Vinted, Leboncoin, Airbnb, Blablacar… Les plateformes de l’économie collaborative se sont largement développées ces dernières années, permettant à chacun de générer des revenus complémentaires en vendant, louant ou partageant des biens et services.
Avec l’ouverture de la campagne de déclaration des revenus 2025 (en 2026), une question revient souvent : ces gains doivent-ils être déclarés aux impôts ?
Vinted, Leboncoin : des exonérations… avec quelques exceptions
La revente d’objets entre particuliers (vêtements, meubles, électroménager, voiture…) est devenue courante.
- Bonne nouvelle : dans la majorité des cas, ces ventes sont exonérées d’impôt.
- Les ventes de biens comme une voiture, du mobilier ou de l’électroménager ne sont pas à déclarer, quel que soit le montant.
Le cas particulier des vêtements et accessoires
Pour les ventes réalisées sur des plateformes comme Vinted, deux seuils déclenchent une obligation déclarative via le formulaire DAC7 :
- 30 ventes ou plus dans l’année.
- ou plus de 2 000 € de recettes annuelles.

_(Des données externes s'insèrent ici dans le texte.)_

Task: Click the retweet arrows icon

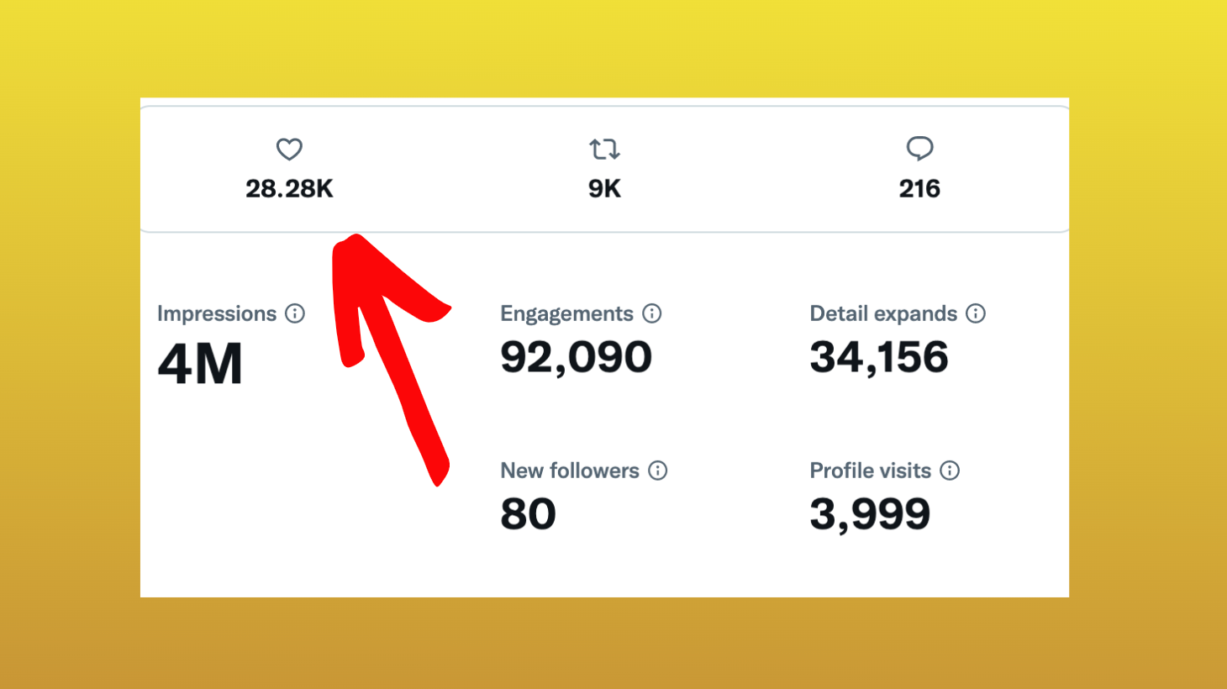Action: (x=604, y=150)
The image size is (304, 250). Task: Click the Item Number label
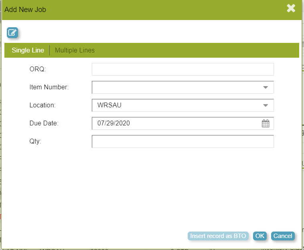49,87
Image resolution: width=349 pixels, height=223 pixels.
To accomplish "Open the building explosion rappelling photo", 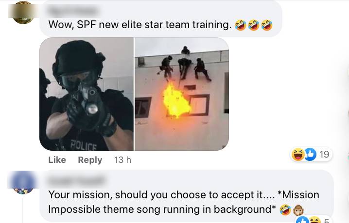I will (182, 94).
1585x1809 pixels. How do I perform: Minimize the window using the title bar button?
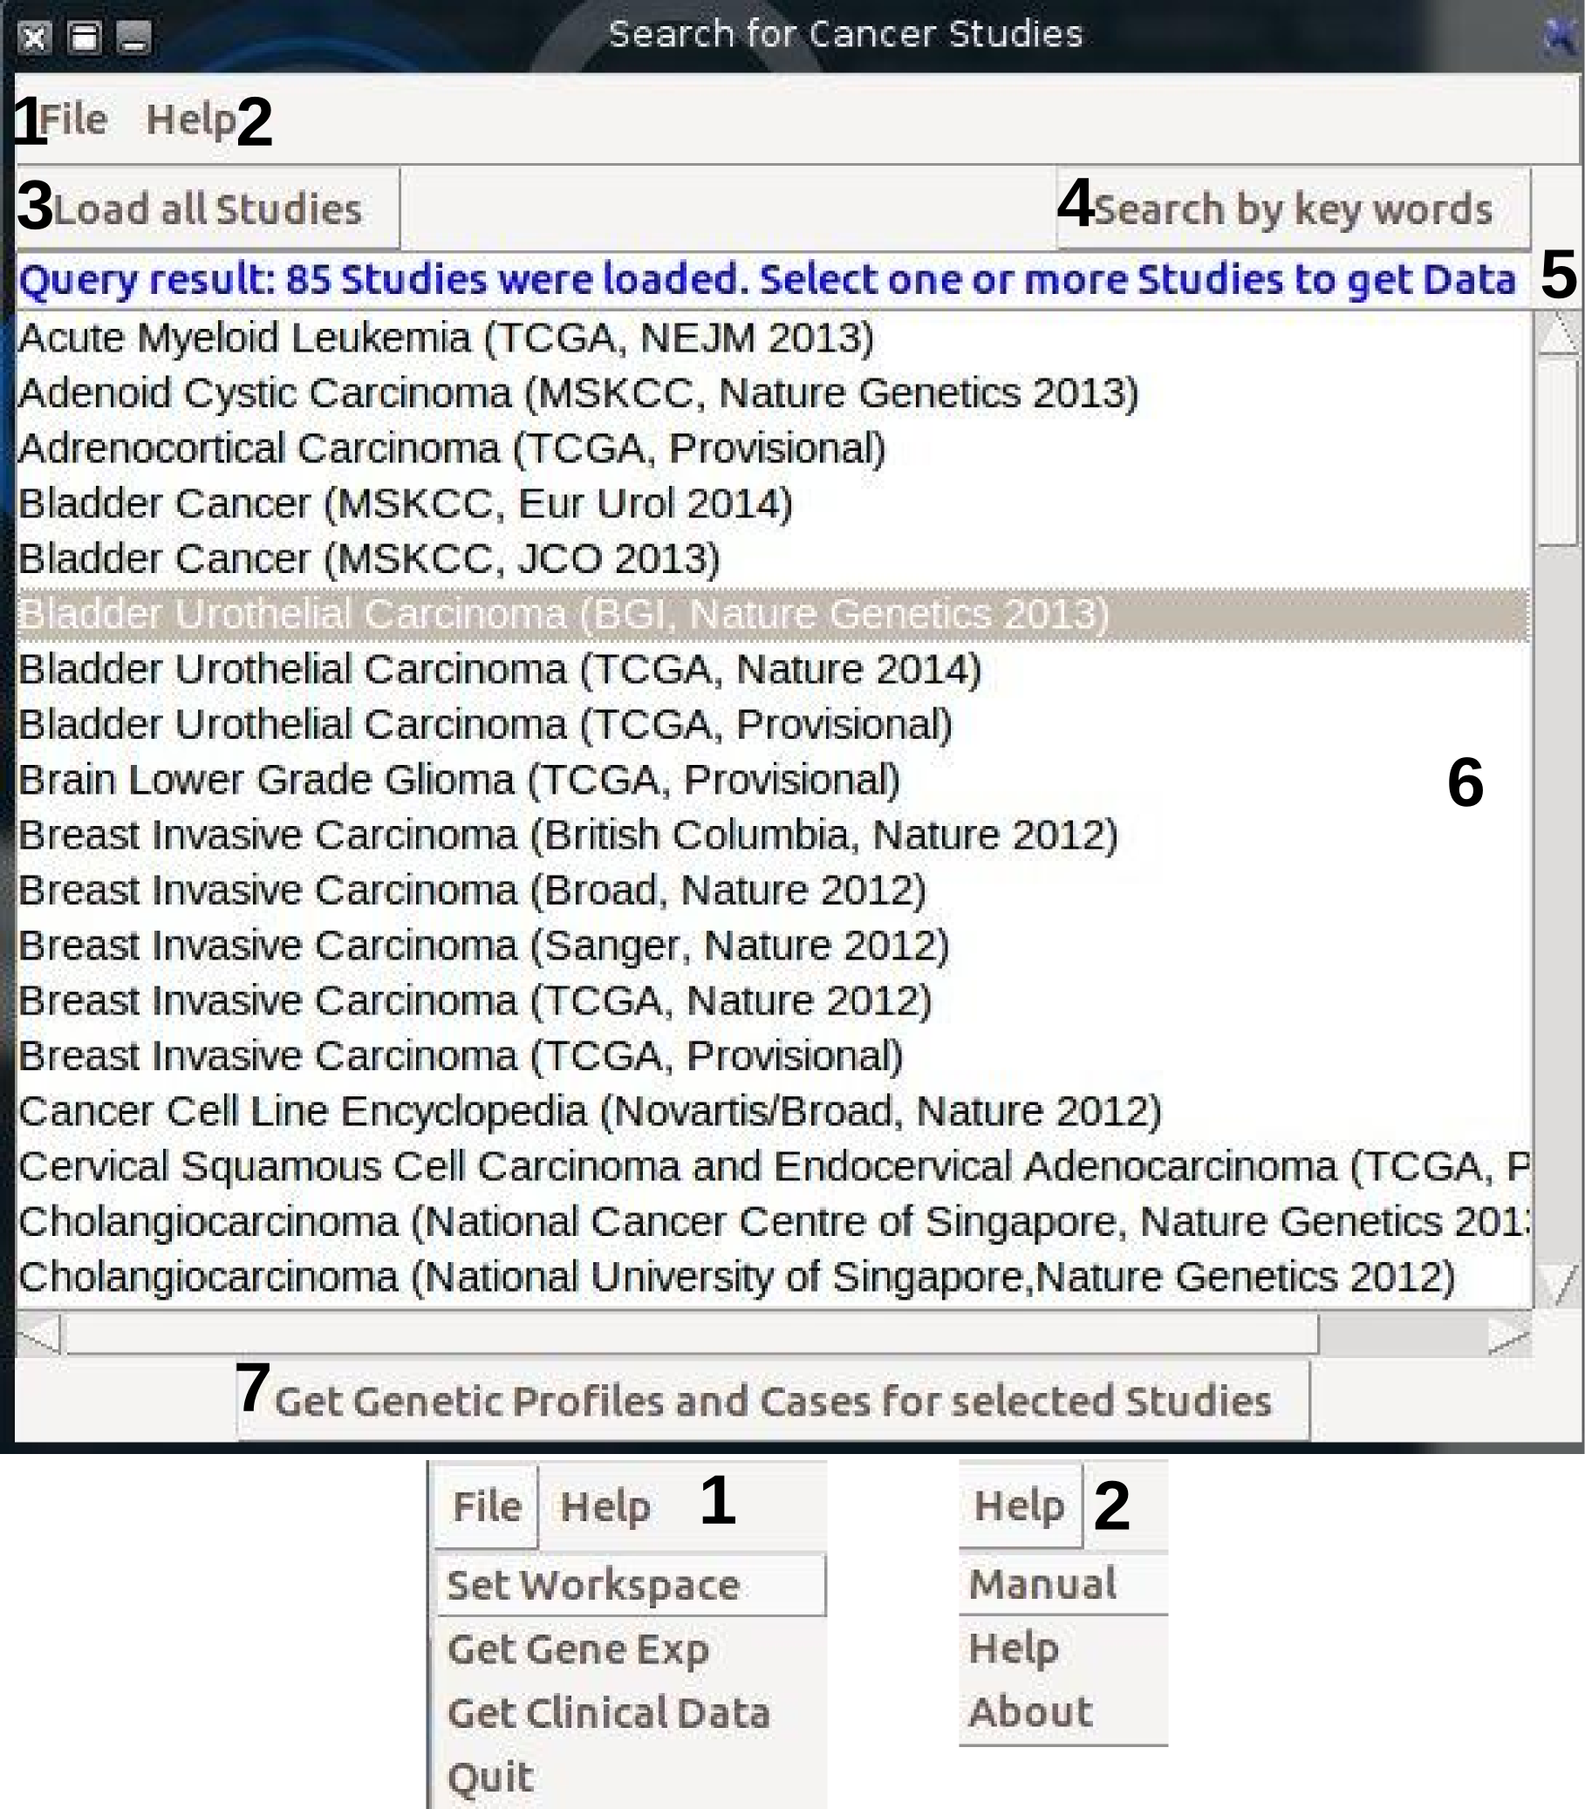pyautogui.click(x=134, y=38)
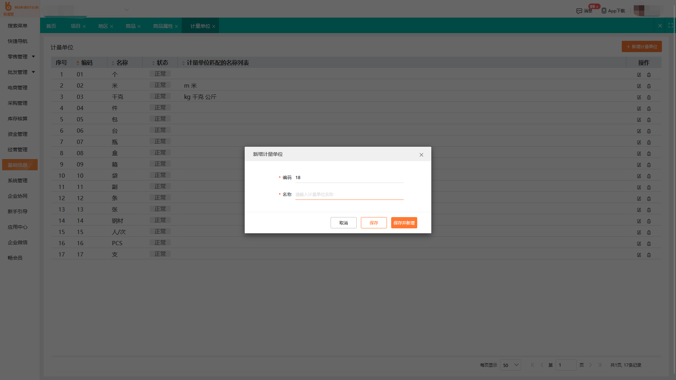The height and width of the screenshot is (380, 676).
Task: Click the edit icon for row 16 PCS
Action: coord(639,243)
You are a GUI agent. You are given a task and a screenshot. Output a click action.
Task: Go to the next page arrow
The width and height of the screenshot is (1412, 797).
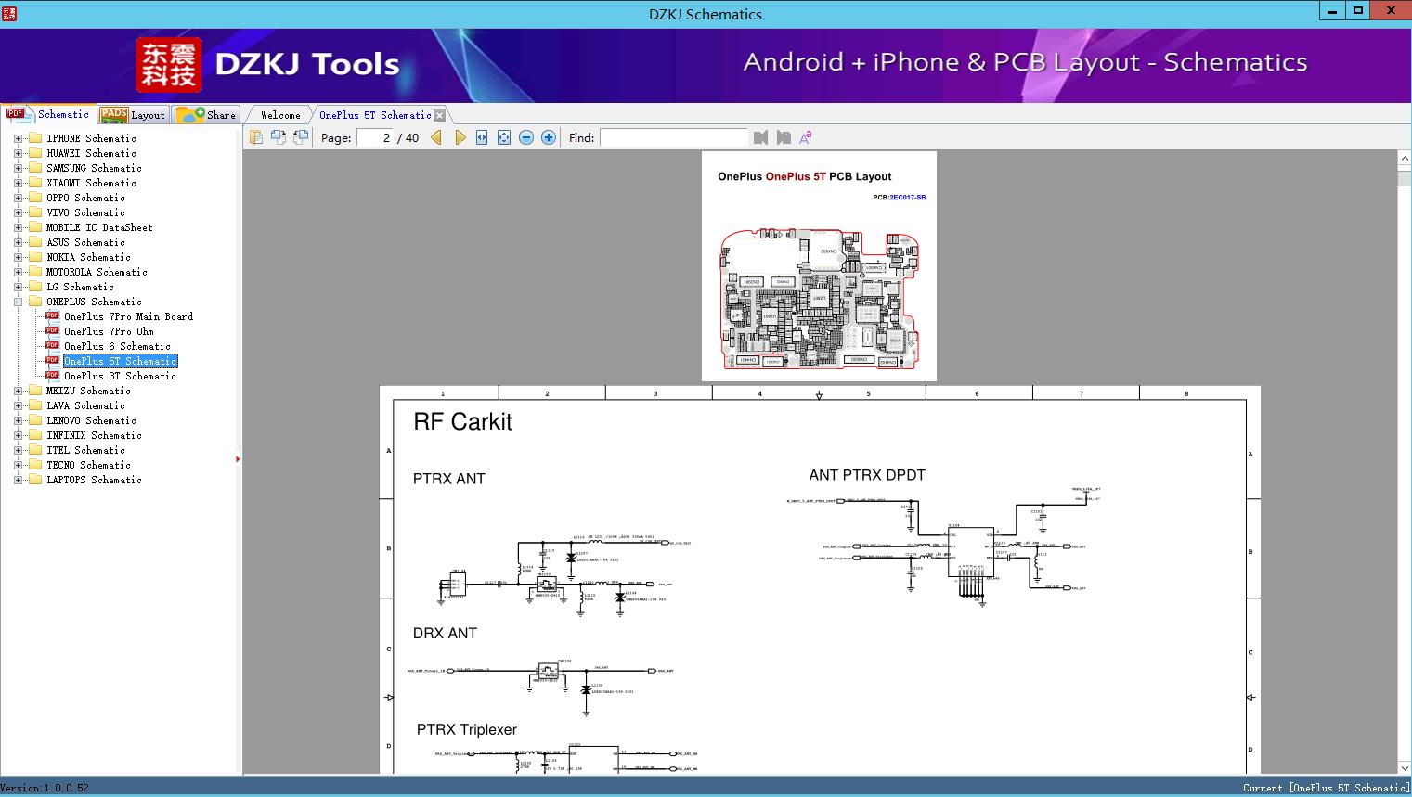[460, 137]
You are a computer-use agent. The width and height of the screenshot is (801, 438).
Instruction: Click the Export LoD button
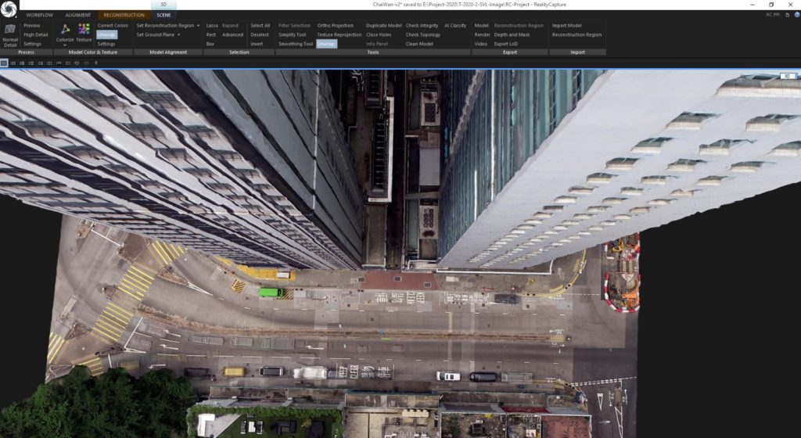coord(505,44)
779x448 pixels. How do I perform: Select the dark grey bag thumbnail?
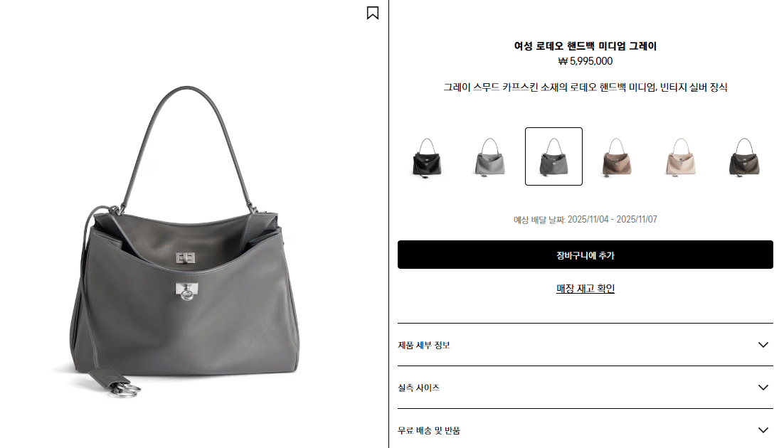coord(553,156)
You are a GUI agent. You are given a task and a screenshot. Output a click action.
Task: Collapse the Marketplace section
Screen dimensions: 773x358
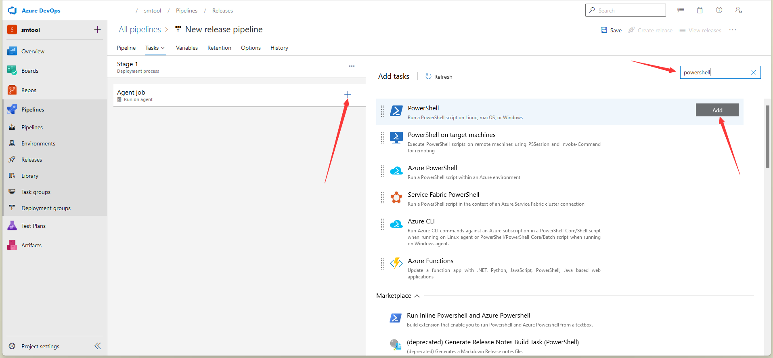point(417,296)
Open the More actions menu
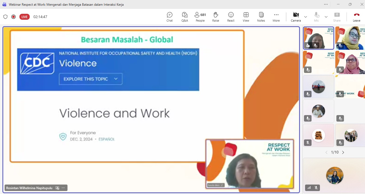The height and width of the screenshot is (194, 365). pyautogui.click(x=276, y=17)

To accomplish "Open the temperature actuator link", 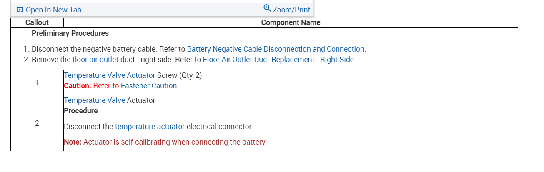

Ce formulaire, imposé par une directive européenne de 2023, vise à assurer la transparence des revenus. Il ne signifie pas automatiquement une imposition.
En pratique, vous devenez imposable uniquement si vos gains dépassent 5 000 € par an. Dans ce cas, ils relèvent du régime des plus-values sur biens meubles, taxées à 19 %.
À noter : pour les bijoux ou métaux précieux, une fiscalité spécifique s’applique.
Blablacar : rien à déclarer… sauf en cas de gain réel
Le covoiturage reste, dans la grande majorité des cas, non imposable.
Vous n’avez rien à déclarer si les trois conditions suivantes sont respectées :
- le trajet est effectué pour votre propre compte.
- le prix demandé couvre uniquement les frais (carburant, péages…).
- vous conservez une part des frais à votre charge.
En pratique, les plateformes comme Blablacar incitent à fixer des tarifs cohérents avec ces règles.
En revanche, si vous réalisez un bénéfice (c’est-à-dire si les sommes perçues dépassent vos frais), ce gain constitue une plus-value qui doit, en théorie, être déclarée.
Comme pour Vinted, la plateforme transmet vos données au fisc si vous dépassez 2 000 € de recettes ou 30 transactionsdans l’année.
Airbnb, Abritel : des revenus généralement imposables
La location de logement via des plateformes comme Airbnb est considérée comme une activité de location meublée, donc imposable dans la plupart des cas.
Une exception existe :
- si vous louez une partie de votre résidence principale, vous êtes exonéré jusqu’à 760 € de revenus annuels.
Au-delà de ce seuil — rapidement atteint dans les faits — les revenus doivent être déclarés.
Plus largement, toute location réalisée via internet (logement, voiture, matériel…) est en principe soumise à déclaration.
À retenir
- Les plateformes transmettent automatiquement certaines informations à l’administration fiscale.
- Tous les revenus ne sont pas imposables, mais certains doivent être déclarés selon leur nature et leur montant.
- Les règles varient selon qu’il s’agit de vente, de location ou de partage de frais.
En cas de doute, mieux vaut faire le point : une bonne compréhension de ces règles permet d’éviter les erreurs… et les mauvaises surprises.